In this version, Nina Simone and Groovefinder from the album The very best of Nina Simone.
I can remember the exact spot I first heard this album. A warm Summer day in Lisbon, sitting in my Polo, waiting for my sister F. just outside her campus a couple of years ago. This version was an extra in this album that she had just bought. The rest of my memory about the day is a bit vague, for instance, I can’t recall if we drove back home or if we stayed around.
I find intriguing how music-associated memories work. They seem to get imprinted in our mind with such strength that it’s as if our brain treats every single time we listen to a song as a highly relevant event that needs to be well stored.
This sort of observation makes me wonder about the adaptive value of music. If our mind has limited storage capacity and resources, why would our brain waste time and space saving memories connected to songs that sometimes we don’t even like? And it seems to do that for any and every song we listen to. Why?
Perhaps being able to store such information and recall it was important in a time when literacy wasn’t widespread, and it was a way to store relevant information about where you came from, where you lived, who were your friends and who wasn’t, how to plant or prepare this and that food…We can still see that today in some societies where writing and reading isn’t part of their lives. They use music to communicate important information. And being able to communicate, store, and recall that information well was the key to survival.
The “adaptive value” discussion is one that I find extremely interesting.
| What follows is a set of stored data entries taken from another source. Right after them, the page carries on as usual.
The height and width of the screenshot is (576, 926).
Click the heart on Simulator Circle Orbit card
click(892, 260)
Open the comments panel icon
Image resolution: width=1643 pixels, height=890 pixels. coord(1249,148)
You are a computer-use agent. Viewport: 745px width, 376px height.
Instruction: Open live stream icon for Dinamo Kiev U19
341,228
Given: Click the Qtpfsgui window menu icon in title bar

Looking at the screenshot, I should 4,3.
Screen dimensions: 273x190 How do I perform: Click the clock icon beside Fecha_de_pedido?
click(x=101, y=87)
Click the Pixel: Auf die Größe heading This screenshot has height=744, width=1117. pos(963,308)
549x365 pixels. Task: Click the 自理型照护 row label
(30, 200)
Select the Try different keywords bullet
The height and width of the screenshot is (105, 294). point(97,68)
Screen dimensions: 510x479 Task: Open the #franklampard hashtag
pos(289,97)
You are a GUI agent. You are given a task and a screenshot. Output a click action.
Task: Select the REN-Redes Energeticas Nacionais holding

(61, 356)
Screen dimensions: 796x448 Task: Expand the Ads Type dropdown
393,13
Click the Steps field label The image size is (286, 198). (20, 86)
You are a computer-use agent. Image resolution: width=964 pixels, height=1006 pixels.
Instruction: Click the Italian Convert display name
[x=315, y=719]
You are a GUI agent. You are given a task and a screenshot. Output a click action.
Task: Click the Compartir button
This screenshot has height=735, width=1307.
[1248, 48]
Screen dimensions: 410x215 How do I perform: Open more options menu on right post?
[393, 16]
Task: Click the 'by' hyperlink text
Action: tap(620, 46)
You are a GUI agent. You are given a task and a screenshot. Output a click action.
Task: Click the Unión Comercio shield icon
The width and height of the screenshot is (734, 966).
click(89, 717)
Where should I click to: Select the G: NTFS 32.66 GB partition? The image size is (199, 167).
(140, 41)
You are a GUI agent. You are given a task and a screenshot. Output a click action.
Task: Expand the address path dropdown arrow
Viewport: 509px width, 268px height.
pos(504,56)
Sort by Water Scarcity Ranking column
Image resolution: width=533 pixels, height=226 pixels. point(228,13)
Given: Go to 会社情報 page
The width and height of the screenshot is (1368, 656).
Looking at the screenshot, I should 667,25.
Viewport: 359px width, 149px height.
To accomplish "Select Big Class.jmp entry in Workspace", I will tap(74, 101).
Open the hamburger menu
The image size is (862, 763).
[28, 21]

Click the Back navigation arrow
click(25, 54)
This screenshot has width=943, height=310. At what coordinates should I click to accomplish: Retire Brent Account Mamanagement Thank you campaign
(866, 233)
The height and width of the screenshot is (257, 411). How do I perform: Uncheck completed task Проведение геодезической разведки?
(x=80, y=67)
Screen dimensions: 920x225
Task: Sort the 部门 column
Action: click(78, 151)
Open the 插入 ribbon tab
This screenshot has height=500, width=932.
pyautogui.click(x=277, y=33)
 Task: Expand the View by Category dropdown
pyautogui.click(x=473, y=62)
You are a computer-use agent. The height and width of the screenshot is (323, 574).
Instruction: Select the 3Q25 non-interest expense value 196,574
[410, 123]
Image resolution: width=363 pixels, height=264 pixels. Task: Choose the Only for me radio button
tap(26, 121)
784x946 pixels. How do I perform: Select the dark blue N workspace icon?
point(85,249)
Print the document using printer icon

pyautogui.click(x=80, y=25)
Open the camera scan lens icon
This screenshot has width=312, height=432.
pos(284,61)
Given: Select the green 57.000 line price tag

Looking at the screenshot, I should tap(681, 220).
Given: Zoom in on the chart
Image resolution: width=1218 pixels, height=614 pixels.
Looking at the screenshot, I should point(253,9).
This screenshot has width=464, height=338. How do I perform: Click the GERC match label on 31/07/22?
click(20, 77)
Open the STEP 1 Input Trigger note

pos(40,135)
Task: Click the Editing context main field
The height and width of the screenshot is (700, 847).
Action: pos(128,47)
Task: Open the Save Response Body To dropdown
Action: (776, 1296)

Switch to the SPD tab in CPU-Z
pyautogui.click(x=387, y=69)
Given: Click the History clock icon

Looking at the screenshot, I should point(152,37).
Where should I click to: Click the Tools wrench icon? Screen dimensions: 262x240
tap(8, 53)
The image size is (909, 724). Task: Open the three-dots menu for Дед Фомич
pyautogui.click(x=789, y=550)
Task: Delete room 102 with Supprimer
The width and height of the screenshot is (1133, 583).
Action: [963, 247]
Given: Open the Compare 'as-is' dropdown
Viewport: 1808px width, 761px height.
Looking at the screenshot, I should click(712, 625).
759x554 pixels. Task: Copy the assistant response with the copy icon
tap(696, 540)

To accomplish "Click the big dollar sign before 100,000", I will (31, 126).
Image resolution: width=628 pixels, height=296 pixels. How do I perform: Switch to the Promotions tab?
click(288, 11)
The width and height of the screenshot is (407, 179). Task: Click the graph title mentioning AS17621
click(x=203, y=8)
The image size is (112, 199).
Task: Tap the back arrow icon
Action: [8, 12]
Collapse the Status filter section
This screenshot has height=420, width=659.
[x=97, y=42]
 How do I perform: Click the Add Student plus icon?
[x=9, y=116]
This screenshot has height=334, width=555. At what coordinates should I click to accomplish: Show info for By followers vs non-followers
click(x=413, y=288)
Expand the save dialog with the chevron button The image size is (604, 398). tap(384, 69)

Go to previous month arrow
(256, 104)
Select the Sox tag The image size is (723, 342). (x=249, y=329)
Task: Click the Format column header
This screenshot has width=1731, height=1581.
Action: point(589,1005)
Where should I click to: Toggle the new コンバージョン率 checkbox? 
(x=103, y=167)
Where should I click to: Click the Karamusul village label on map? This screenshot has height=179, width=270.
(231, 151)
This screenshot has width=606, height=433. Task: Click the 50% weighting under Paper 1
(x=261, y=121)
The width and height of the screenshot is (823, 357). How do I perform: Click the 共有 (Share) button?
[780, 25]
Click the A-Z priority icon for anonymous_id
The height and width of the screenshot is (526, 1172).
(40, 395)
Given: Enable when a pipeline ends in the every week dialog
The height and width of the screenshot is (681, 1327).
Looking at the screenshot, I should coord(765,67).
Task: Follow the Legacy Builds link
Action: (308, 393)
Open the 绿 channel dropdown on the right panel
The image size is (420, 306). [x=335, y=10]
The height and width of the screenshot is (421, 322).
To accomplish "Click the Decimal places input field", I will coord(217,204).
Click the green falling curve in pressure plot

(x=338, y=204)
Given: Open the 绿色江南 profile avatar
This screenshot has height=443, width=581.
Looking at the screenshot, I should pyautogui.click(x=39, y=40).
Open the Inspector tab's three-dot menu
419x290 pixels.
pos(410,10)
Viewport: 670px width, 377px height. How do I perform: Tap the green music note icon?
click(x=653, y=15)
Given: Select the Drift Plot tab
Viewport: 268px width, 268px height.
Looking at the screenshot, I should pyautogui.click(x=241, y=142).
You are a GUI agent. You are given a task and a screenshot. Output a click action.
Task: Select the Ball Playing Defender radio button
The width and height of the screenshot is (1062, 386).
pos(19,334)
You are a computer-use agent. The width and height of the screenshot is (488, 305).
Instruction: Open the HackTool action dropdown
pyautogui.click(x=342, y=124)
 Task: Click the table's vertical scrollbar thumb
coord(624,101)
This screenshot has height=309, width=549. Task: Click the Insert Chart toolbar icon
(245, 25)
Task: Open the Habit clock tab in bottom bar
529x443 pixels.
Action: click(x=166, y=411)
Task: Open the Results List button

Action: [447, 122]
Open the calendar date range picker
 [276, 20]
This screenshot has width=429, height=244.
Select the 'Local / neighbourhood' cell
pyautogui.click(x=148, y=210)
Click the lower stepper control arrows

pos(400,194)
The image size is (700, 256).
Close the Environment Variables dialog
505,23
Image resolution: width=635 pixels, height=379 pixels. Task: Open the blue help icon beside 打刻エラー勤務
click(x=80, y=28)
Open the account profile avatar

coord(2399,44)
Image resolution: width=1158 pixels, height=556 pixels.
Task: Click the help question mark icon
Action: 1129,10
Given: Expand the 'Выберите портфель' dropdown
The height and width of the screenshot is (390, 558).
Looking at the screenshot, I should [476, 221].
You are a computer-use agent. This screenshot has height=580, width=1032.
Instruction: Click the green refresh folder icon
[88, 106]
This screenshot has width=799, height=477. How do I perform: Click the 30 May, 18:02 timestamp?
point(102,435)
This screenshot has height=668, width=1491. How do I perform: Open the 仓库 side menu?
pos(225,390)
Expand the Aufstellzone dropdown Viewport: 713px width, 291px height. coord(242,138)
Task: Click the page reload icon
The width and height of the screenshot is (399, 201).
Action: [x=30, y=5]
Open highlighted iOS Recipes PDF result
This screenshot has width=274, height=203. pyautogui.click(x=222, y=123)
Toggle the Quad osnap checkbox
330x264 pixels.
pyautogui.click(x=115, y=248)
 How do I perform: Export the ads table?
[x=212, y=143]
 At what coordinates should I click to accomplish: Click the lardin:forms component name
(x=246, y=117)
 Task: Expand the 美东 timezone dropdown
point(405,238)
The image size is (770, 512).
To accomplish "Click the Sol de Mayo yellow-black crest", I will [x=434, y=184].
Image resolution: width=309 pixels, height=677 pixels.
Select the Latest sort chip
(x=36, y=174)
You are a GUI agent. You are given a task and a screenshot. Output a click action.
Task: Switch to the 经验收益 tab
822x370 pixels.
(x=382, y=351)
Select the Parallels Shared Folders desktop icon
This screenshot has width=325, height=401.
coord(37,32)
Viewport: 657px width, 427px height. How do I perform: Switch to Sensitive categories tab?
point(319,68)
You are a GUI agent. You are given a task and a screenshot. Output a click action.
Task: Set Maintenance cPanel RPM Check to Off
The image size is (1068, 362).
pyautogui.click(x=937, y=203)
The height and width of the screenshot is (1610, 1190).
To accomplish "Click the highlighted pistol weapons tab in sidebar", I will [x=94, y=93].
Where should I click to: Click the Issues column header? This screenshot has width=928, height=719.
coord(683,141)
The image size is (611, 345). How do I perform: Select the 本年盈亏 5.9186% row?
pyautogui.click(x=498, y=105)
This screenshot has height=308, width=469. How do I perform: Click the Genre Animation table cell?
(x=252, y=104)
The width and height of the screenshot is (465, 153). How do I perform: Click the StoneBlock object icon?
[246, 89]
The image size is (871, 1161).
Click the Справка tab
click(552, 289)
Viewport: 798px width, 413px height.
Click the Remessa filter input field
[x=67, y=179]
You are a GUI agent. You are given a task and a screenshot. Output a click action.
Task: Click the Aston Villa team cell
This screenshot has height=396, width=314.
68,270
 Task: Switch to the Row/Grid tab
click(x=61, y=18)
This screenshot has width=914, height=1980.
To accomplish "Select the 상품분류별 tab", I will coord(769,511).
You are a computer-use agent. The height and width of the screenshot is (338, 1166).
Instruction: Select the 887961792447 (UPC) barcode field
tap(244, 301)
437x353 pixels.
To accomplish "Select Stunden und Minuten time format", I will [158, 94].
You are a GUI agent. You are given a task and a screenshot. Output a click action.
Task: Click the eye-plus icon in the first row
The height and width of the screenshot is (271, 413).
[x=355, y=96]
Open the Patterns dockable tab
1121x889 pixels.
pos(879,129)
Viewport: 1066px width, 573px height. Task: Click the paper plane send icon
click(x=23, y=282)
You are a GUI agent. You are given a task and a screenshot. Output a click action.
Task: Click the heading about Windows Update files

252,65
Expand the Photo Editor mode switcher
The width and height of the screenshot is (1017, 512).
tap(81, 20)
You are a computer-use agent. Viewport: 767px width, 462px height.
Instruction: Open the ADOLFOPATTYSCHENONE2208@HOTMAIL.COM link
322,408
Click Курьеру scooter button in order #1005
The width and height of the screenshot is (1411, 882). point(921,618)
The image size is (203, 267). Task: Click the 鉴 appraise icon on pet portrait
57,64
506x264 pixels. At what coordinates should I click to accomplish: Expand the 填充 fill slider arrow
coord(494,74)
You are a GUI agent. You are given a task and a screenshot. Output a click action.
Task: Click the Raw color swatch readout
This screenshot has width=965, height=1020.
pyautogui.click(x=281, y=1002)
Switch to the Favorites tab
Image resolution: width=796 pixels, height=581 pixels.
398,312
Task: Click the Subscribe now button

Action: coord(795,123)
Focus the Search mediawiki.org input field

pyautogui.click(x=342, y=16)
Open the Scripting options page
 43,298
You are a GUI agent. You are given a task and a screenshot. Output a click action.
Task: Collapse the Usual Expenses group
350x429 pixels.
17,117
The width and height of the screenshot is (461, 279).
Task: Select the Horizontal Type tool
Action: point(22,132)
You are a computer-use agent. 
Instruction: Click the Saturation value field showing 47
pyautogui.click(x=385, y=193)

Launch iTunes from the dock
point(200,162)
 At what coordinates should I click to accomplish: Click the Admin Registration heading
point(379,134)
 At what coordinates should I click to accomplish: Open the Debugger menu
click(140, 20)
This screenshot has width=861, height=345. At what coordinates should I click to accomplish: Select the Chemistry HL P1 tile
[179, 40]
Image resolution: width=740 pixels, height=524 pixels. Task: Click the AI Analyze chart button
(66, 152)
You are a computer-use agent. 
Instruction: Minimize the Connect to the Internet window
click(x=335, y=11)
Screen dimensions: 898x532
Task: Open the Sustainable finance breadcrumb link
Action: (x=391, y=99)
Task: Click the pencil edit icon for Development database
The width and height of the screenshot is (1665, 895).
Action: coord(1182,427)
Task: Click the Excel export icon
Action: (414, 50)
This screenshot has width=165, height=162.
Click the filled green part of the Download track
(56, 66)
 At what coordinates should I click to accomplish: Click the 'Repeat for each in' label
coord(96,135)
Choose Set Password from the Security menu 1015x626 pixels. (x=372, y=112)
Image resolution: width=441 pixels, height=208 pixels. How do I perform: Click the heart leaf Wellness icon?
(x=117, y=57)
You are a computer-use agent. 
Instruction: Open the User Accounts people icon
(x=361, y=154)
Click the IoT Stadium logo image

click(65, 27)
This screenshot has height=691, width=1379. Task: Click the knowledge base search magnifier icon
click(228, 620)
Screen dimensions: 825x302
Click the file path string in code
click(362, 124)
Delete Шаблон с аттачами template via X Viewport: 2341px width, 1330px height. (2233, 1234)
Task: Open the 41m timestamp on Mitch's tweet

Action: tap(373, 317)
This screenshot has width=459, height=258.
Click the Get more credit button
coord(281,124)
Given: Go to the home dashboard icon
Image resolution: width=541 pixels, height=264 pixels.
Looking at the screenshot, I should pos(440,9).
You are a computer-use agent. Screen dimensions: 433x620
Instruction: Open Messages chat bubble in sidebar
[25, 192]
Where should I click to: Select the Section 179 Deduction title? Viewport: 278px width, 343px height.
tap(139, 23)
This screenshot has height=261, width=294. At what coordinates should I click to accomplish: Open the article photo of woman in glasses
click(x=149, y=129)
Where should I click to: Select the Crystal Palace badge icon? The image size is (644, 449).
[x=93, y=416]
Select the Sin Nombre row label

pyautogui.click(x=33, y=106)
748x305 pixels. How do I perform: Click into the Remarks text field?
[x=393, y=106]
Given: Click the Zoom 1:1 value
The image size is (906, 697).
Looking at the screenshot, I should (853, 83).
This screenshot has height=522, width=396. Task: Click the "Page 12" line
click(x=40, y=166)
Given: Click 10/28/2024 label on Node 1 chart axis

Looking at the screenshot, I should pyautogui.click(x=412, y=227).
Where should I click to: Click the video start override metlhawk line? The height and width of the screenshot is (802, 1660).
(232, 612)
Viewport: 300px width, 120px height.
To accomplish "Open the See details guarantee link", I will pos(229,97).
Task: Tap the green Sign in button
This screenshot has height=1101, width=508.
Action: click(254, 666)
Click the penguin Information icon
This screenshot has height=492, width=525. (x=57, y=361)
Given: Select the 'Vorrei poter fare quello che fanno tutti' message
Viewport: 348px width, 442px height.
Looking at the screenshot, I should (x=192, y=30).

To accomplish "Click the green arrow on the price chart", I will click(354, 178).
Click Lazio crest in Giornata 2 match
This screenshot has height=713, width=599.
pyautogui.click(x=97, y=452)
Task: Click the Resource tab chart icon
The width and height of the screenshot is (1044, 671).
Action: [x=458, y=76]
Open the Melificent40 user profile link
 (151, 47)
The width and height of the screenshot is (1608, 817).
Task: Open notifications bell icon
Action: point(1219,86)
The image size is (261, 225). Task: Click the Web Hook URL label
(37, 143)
Memory hadn’t occurred to me yet, but it seems to increase the set of arguments for the adaptive value of music. However, it could be that it wasn’t music only but other forms of creative output that provided the optimal conditions for storage of relevant information. In this sense, it would be creativity that has adaptive value being music one of many formats through which such important and relevant feature to our survival comes to be.
Humm…what do you think?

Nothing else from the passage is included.